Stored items

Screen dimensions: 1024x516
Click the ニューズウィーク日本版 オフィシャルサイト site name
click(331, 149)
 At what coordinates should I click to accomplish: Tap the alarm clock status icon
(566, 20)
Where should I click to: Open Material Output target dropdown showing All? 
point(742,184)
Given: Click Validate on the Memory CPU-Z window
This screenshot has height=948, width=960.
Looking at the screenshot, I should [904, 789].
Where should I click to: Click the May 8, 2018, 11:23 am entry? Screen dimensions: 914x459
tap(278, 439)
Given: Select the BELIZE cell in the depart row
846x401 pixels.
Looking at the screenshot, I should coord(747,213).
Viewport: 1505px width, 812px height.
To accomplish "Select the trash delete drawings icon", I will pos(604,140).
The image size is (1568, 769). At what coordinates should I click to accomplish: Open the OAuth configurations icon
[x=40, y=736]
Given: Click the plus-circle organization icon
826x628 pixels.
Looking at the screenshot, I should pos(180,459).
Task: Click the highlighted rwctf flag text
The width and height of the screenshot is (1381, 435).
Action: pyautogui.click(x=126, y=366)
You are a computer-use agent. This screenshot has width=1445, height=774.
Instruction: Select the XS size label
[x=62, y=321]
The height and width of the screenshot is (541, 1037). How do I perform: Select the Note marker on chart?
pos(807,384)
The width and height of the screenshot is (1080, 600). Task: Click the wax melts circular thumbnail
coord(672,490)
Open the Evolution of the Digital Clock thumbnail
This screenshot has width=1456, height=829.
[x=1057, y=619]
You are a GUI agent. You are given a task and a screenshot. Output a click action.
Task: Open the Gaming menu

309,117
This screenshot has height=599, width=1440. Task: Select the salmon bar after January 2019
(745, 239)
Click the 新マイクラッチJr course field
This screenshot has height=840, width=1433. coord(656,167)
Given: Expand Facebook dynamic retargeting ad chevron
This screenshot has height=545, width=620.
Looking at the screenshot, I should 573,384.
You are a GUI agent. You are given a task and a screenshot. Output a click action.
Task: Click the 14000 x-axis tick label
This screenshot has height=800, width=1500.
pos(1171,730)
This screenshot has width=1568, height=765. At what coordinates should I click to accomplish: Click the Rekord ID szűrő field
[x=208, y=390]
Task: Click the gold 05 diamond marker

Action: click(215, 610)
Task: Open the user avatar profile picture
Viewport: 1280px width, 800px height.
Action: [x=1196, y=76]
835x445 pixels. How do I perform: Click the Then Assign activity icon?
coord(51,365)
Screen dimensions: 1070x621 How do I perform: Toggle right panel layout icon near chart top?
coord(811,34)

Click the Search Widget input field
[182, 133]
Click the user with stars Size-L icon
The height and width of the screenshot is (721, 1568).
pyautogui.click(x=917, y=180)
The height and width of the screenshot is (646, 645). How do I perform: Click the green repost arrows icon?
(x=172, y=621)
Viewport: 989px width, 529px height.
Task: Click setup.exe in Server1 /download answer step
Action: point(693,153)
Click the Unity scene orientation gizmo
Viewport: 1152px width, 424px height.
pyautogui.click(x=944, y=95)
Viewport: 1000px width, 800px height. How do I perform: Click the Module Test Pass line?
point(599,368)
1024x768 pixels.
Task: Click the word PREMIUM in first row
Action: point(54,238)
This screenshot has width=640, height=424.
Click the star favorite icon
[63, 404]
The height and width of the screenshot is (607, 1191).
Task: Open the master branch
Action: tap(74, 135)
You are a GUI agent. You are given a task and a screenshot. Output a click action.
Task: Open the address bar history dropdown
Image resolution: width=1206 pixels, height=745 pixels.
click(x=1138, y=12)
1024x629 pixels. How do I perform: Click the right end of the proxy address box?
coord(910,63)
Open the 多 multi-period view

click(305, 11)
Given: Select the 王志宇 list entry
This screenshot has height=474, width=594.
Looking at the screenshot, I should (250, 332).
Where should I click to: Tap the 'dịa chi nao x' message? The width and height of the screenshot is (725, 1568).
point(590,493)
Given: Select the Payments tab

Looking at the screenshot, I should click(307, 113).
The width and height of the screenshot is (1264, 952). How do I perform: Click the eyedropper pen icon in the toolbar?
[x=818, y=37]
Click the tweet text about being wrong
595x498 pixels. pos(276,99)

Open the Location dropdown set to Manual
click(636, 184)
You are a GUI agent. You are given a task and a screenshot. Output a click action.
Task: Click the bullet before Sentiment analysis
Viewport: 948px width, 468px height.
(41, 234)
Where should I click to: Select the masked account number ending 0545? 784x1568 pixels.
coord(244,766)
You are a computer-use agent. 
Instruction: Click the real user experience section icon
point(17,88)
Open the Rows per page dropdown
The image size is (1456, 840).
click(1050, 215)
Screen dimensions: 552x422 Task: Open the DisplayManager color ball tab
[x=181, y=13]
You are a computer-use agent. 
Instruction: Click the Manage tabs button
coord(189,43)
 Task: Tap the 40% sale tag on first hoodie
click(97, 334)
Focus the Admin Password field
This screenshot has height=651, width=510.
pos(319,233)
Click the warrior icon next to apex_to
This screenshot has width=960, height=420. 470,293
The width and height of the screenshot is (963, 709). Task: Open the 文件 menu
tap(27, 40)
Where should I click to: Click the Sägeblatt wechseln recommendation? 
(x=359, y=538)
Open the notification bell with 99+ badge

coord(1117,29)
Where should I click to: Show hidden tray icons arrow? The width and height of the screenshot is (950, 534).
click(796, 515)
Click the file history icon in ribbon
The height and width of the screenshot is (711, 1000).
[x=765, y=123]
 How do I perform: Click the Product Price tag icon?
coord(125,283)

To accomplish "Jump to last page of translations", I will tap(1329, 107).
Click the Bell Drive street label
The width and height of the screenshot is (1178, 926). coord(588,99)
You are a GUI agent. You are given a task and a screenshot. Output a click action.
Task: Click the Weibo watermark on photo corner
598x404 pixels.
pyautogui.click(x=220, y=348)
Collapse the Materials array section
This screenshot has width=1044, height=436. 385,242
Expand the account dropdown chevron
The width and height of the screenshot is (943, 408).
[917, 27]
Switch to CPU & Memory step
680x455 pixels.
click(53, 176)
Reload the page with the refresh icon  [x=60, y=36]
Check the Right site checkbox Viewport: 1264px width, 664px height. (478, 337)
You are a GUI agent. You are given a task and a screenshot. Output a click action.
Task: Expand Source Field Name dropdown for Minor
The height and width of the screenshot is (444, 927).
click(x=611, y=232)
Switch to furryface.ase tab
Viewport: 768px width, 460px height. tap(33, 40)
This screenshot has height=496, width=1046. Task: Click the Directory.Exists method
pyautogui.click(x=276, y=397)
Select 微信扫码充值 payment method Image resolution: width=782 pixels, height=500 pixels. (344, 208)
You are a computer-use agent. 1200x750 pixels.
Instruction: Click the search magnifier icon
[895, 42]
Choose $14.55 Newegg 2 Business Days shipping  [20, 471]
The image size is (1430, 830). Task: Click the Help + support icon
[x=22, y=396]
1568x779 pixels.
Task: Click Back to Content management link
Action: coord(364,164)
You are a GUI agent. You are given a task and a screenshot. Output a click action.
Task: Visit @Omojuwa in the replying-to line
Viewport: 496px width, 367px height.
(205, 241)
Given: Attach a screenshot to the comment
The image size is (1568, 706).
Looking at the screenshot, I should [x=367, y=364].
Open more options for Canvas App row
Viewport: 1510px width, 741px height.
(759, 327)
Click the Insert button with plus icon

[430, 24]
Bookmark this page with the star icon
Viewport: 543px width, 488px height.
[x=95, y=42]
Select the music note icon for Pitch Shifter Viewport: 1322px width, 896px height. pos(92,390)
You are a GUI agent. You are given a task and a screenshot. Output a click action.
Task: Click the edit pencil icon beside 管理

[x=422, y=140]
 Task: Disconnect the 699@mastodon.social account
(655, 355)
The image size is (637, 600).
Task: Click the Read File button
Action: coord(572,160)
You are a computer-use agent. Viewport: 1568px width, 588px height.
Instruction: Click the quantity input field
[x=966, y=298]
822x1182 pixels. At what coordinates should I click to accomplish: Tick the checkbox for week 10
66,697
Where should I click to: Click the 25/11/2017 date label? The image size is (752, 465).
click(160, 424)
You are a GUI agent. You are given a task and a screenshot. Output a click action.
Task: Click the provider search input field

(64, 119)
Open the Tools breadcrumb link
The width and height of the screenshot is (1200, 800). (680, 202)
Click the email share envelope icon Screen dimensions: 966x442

### YOUR TASK
In the records above, locate each line with the word "will". Copy all such lines.

### RESULT
To accomplish "Select the trash delete drawings icon", I will pos(604,140).
To accomplish "Jump to last page of translations", I will tap(1329, 107).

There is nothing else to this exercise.